Consequently, errors must also be reported find more in tables of rates and KIE data to allow the reader to validate the analysis and to further use the data in different analyses or for comparison to new findings. Additionally, clear information regarding the conditions, attempts to assess intrinsic values, and other data processing or manipulation should be reported for experimental KIEs to be compared to values calculated by computer-based simulation, and to be compared to similar measurements conducted by other researchers, or the same researchers using a different assay. Examples of propagation, calculation and reporting
of errors are detailed below. This paper will begin with general considerations of reporting isotope effects on enzymes that will include brief descriptions of intrinsic versus observed KIEs. This section will be followed with a general discussion of error analysis and cases where the conclusions drawn are stringently dependent Cabozantinib on the analysis and its statistics. Methods for data fitting to theoretical models by non-linear regression and plotting of data as function of different parameters will then be outlined and examples will be given to illustrate the importance of a rigorous error analysis. Finally, the recommendations in this report will be summarized in the
concluding remarks. It is hoped that the suggestions put forth here will standardize the reporting of data in the field and further the pursuit of our understanding enzymatic catalysis. A reported KIE measurement should
be either narrative in nature (e.g., H/D KIE on a single turnover rate), or be denoted as a superscript preceding the rate constant that is described. The superscript should specify the heavy isotope that was used and the rate constant should be reported using STRENDA׳s requirements (Apweiler et al., 2010). Thus, an oxygen KIE (k16O/k) should be reported as 18Okcat,18O(kcat/Km), 18Okchem, etc.
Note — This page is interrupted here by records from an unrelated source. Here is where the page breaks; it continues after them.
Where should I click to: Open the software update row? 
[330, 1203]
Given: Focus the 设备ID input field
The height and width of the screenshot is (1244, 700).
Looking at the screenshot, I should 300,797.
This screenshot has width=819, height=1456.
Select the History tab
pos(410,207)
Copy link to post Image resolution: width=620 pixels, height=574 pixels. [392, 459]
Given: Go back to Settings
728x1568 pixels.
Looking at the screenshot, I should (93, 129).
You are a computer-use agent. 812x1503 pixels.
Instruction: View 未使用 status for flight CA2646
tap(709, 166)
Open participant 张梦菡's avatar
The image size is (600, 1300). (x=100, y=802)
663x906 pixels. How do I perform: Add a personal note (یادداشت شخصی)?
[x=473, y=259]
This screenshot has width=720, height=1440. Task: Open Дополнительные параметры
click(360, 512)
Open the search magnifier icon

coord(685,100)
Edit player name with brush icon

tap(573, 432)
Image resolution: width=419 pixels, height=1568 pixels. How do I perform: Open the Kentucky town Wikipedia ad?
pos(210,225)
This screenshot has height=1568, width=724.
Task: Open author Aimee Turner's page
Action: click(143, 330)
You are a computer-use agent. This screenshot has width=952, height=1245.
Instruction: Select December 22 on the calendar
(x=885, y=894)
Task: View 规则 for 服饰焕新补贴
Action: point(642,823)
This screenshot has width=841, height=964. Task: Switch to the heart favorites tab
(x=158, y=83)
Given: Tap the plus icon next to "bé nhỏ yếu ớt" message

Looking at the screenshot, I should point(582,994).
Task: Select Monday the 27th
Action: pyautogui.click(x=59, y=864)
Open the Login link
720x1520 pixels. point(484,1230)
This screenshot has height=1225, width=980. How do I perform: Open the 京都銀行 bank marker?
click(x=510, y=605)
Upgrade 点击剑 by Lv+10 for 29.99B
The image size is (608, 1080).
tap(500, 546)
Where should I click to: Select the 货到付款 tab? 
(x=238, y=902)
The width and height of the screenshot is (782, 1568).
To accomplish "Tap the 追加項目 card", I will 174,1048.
For solvent KIEs the heavy solvent used should be denoted in the superscript, thus a D2O isotope effect should be denoted as D2OkX. In mixed labeling experiments the isotopic labeling is specified by subscripts of the 3-mercaptopyruvate sulfurtransferase general form ki,j, where isotope i is in the primary position and isotope j is in the secondary position. A kHH/kTH designation, for example, would describe a primary H/T KIE with hydrogens at the secondary position of both molecules, whereas kHH/kTT would indicate a primary H/T and secondary H/T KIEs in the same measurements. The isotopic labeling of the substrates can be designed so most of the measured KIE will reflect a specific kinetic and mechanistic step such as binding or bond cleavage (Agrawal and Kohen, 2003, McCracken et al., 2004, Markham et al., 2004 and Schramm, 2007).